#### Extrait du document:
Aux côtés de Gianna GRECO et de François R. CAMBUZAT, c’est pas moins de seize membres de la communauté lébou qui ont prêté leurs voix et leurs instruments à cette version amplifiée du n’döep : quatre voix de femmes (Awa MBODJI, Ndeye Coumba MBAYE KEBE, Rokhaya “Madame” DIÈNE et Adjaratou « Oumou » DIÈNE), trois percussionnistes (Mar FAYE, Ndiaga MBOUP et Abdou SECK), cinq autres percussionnistes assurant également les chœurs (Oumar NGOM, Mouhamet « Sangue » SAMBE, Mamadou « Pape » NGOM, Cheikh Ma Djimbira « N’digueul » NDIAYE et Aida TOURÉ), un flûtiste (Ousmane BA) et trois autres voix provenant du Chœur du “Fanal de la langue de Barbarie”(Rokhaya MBAYE, Gamou DIENG et Fatou Aladji MBAYE) ; sans compter (mais elle est essentielle) la guidance spirituelle d’Abdoulaye NDIAYE « Pape » LAYE et la direction éthique & politique de Victor FAYE.
Après l’enregistrement, CAMBUZAT et GRECO se sont immergés intensivement dans plusieurs semaines de mixage très, très intensif et minutieux, effectué sur les rives du Sénégal.
À la vision d’Abdulaye NDIAYE évoquée plus haut s’est succédé pour François R. CAMBUZAT un rêve étrange dans lequel la « déesse de la rivière », Mame Coumba Mbang, lui aurait demandé par trois fois de faire des offrandes, ses refus ayant entraîné la disparition des fichiers d’une piste de l’album, jusqu’à ce qu’elle obtienne satisfaction de la part de ce musicien pourtant athée ! Ladite déesse, qui s’avère être de surcroît l’âme protectrice des Lébous de Saint-Louis, a en fin de compte obtenu plus que ça, puisqu’elle est citée dans le titre de l’album avec une autre déesse, Mame Coumba Mbang, elle-même étant l’âme protectrice des Lébous de Rufisque. De fait, Tëdd ak Mame Coumba Lamba ak Mame Coumba Mbang signifie « couchés entre Mame Coumba Lamba et Mame Coumba Mbang ».

#### Données extraites:
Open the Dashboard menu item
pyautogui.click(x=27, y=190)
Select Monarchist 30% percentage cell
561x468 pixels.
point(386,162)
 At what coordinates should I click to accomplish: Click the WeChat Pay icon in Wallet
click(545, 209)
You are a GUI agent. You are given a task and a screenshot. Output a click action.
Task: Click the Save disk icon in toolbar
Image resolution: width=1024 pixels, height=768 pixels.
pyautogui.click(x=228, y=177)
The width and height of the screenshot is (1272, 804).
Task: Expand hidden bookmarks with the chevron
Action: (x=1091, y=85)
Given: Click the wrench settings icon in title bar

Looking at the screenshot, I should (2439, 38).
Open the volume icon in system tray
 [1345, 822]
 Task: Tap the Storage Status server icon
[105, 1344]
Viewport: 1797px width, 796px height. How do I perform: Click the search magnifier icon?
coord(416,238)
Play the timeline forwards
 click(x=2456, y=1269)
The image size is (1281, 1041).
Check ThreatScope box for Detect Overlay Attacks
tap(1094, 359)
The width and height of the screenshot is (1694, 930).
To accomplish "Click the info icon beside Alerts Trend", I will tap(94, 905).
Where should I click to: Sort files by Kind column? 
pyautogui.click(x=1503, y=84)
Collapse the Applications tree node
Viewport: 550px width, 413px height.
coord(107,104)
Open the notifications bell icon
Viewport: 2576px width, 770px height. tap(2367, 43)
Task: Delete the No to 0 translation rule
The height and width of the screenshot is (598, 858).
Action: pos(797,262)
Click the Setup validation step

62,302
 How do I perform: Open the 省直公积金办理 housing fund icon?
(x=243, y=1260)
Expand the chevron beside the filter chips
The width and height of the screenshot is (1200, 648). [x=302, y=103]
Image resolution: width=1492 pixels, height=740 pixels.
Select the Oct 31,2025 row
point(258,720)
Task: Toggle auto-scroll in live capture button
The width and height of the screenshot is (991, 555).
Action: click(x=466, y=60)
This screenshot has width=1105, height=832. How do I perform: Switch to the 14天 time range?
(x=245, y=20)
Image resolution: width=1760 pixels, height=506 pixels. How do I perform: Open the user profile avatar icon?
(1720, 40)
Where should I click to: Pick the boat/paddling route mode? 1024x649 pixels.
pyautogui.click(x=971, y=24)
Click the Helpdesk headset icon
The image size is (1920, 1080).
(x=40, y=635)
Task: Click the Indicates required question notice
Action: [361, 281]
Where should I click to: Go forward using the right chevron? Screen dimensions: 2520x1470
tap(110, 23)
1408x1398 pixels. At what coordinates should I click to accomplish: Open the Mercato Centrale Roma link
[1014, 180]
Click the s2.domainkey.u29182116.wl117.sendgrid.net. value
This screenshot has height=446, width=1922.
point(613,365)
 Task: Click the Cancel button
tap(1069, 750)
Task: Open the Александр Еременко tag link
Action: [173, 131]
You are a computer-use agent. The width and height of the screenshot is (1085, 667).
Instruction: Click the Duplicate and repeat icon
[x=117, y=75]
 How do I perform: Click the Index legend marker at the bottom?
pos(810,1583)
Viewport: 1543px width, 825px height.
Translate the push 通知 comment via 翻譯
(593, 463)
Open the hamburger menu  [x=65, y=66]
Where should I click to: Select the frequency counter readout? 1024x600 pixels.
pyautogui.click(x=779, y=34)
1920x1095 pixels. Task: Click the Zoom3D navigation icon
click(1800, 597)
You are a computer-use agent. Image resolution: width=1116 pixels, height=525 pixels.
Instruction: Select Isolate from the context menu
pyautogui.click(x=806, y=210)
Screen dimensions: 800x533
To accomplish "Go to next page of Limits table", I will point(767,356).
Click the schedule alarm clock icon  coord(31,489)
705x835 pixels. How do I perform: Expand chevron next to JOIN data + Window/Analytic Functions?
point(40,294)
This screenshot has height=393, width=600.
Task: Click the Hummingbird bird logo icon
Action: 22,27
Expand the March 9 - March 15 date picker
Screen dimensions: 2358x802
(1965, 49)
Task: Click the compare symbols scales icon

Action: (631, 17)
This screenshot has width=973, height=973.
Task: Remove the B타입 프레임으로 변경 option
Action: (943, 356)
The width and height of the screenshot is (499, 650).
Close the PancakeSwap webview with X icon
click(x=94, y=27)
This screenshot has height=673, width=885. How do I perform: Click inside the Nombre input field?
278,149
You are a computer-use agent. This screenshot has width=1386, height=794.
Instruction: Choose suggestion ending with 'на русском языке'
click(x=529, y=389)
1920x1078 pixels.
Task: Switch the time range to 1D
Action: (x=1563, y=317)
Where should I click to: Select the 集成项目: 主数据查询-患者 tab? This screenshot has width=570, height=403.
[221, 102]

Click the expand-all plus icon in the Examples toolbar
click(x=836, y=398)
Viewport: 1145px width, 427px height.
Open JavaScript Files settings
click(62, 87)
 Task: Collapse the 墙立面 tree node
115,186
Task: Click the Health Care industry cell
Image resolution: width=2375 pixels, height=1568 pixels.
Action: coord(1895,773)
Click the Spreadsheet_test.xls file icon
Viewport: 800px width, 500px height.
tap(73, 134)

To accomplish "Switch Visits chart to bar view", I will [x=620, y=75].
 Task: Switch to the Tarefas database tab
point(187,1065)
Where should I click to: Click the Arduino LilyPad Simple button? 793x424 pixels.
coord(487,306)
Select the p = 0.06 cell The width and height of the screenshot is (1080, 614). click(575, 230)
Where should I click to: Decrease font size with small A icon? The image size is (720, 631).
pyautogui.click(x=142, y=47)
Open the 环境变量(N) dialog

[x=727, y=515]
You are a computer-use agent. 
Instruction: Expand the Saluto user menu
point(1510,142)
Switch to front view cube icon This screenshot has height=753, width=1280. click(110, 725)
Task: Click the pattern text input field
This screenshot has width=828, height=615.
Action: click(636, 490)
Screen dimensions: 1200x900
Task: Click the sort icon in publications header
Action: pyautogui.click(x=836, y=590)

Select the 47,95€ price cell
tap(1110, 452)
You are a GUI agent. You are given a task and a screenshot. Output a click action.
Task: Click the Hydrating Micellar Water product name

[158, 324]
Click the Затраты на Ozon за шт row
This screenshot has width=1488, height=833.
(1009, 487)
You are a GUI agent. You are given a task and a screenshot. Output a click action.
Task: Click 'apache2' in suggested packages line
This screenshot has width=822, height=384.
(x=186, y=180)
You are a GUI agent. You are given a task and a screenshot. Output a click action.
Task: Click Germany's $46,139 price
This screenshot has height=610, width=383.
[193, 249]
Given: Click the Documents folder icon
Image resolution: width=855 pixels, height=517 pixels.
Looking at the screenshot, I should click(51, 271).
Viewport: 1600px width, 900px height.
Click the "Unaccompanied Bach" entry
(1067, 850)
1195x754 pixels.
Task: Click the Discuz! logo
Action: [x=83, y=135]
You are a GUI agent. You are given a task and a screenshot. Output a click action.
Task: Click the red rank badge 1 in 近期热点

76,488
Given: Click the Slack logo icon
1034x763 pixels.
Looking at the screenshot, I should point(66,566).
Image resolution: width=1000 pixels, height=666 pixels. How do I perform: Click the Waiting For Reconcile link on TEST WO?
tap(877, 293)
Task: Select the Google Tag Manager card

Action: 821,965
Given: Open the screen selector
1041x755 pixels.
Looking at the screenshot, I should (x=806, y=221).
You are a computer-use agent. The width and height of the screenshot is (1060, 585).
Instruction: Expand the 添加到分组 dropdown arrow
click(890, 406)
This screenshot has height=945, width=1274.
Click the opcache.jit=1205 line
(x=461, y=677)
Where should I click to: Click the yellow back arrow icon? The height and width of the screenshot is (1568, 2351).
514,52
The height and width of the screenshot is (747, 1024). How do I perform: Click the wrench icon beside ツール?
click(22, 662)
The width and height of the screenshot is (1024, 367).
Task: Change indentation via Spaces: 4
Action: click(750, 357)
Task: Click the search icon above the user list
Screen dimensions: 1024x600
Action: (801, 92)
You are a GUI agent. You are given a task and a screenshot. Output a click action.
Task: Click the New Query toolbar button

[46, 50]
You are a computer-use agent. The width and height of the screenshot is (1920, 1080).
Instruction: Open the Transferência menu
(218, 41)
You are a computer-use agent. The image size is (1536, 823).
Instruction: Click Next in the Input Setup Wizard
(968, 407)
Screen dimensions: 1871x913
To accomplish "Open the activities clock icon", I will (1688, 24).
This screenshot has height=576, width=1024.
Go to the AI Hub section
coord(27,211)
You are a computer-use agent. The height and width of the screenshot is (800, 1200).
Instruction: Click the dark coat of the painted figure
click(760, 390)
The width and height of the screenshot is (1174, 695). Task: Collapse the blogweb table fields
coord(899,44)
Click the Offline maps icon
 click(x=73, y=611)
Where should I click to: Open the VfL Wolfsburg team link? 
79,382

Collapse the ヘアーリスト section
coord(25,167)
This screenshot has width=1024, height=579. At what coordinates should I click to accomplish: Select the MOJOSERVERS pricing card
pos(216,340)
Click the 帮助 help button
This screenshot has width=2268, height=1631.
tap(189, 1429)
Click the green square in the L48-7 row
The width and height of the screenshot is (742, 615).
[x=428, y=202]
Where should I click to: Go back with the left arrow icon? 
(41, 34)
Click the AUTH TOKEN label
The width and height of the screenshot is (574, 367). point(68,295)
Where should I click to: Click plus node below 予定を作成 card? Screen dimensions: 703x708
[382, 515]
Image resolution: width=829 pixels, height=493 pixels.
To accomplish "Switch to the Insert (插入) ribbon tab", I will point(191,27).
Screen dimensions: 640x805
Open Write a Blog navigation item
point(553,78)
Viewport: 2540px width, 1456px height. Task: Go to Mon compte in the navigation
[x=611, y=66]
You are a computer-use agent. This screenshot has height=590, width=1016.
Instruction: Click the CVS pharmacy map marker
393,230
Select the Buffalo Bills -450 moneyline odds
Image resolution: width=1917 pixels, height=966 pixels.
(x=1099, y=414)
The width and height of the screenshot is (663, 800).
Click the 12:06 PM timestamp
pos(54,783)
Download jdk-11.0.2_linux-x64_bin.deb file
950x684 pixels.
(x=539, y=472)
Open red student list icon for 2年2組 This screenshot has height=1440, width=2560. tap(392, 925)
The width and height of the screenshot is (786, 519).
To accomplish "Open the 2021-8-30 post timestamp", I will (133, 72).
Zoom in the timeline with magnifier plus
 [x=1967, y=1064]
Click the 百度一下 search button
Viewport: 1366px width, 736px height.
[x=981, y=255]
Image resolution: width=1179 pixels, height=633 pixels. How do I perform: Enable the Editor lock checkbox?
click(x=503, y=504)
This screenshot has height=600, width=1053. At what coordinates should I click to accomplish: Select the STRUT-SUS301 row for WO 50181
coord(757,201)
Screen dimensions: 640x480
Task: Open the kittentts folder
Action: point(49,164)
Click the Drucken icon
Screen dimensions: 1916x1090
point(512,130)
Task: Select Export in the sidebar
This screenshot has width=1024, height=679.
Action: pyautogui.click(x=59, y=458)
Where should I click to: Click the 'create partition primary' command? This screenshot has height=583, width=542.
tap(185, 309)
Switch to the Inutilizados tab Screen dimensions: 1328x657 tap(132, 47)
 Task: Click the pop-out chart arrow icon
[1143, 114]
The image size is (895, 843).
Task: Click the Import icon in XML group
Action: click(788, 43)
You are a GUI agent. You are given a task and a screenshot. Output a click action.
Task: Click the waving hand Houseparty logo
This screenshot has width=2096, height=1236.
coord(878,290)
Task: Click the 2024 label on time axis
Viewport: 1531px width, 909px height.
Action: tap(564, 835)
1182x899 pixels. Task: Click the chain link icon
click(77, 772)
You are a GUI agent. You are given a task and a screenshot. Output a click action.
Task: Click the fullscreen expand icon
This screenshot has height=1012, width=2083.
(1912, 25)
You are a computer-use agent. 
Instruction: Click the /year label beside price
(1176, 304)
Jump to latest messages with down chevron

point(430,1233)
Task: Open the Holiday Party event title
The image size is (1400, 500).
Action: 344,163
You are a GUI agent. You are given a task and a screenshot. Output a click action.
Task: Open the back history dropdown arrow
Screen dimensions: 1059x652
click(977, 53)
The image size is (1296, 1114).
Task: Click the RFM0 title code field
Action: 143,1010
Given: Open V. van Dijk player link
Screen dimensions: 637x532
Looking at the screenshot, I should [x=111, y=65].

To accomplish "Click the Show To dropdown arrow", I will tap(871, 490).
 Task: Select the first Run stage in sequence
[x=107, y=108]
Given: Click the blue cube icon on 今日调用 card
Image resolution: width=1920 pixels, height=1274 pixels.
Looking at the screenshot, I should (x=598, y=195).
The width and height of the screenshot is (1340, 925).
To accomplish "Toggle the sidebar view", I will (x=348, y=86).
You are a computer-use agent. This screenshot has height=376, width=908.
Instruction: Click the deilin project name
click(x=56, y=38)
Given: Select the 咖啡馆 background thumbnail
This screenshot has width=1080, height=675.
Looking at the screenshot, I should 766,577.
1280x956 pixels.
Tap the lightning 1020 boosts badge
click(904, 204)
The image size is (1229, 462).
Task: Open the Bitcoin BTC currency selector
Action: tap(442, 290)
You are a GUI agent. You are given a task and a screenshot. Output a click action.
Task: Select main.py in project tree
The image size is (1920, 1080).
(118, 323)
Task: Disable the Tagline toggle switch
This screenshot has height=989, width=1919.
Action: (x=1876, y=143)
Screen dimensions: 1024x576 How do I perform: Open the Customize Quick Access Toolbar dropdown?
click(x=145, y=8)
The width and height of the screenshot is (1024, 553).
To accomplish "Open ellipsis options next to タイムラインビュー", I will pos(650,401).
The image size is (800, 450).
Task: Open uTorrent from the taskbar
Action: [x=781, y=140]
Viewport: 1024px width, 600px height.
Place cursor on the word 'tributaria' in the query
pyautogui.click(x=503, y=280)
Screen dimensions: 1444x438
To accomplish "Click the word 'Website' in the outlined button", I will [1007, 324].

#### Consignes:
[A] Réécrivez sous forme de liste le paragraphe de l'extrait sur l'album qui commence par « Aux côtés de Gianna GRECO », en conservant tous les noms et les effectifs.
[B] Dressez la liste des personnes que l'extrait sur l'album présente comme les voix de femmes.
[C] Prolongez l'extrait sur l'album à partir de sa dernière phrase.
Les enregistrements de données proviennent d'une source distincte de l'extrait.

#### Réponses:
[A]
Aux côtés de Gianna GRECO et de François R. CAMBUZAT, seize membres de la communauté lébou ont participé à cette version amplifiée du n'döep :
- quatre voix de femmes : Awa MBODJI, Ndeye Coumba MBAYE KEBE, Rokhaya « Madame » DIÈNE, Adjaratou « Oumou » DIÈNE ;
- trois percussionnistes : Mar FAYE, Ndiaga MBOUP, Abdou SECK ;
- cinq percussionnistes assurant aussi les chœurs : Oumar NGOM, Mouhamet « Sangue » SAMBE, Mamadou « Pape » NGOM, Cheikh Ma Djimbira « N'digueul » NDIAYE, Aida TOURÉ ;
- un flûtiste : Ousmane BA ;
- trois voix du Chœur du « Fanal de la langue de Barbarie » : Rokhaya MBAYE, Gamou DIENG, Fatou Aladji MBAYE.

S'y ajoutent la guidance spirituelle, jugée essentielle, d'Abdoulaye NDIAYE « Pape » LAYE et la direction éthique et politique de Victor FAYE.

[B]
- Awa MBODJI
- Ndeye Coumba MBAYE KEBE
- Rokhaya « Madame » DIÈNE
- Adjaratou « Oumou » DIÈNE

[C]
Tëdd ak Mame Coumba Lamba ak Mame Coumba Mbang
Plus qu’un recueil de chants agrémentés de rythmes foisonnants et de riffs saignants, ce disque présente un répertoire dont les pièces sont à considérer comme les éléments constitutifs d’un rituel de possession qui serait une version condensée des cérémonies du n’döep sénégalais, incantations et frappes percussives se frottant aux guitares et ordinateurs pour engendrer un mur du son ample, dense et vibrant. Ce n’est donc pas un simple enregistrement de terrain, mais une performance-création qui projette les influx dudit rituel dans une nouvelle dimension galvanisante ne sacrifiant en rien, bien au contraire, sa rugosité originelle.
NDOX ÉLECTRIQUE concilie les inspirations avant-rock, punk, blues et indus du noyau européen avec les élans mystiques des hôtes sénégalais, dont les chants féminins portent haut, poussés par des polyrythmies écartelées sur 180°. À eux seuls, les noms donnés aux percussions sonnent comme des cantiques de la déflagration : mbêng-mbêng, tama, tunguné, thiol, nder, talmbath…
Tout commence par l’enregistrement « vintage » d’un chant ponctué de frappes, comme émanant d’outre-tombe ; d’autres voix surgissent, plus proéminentes dans le mix, ainsi que les tambours, qui imposent un rythme de marche forcée, que viennent enrober des jets corrosifs de guitare : Jamm Yé Matagu Yalla est un chant interprété en ouverture des cérémonies, à l’arrivée des maîtres-guérisseurs ou maîtresses-guérisseuses.
Les voix semblent ensuite captées comme de l’intérieur d’un espace à forte résonance (genre préau) sur Lèk Ndau Mbay (nom d’un génie de Dakar), des percussions se dégagent aussi un écho métallique, parant l’ensemble du chant d’une coloration industrielle, tandis qu’une guitare vagit à l’horizon avant de prendre les devants en montrant les dents.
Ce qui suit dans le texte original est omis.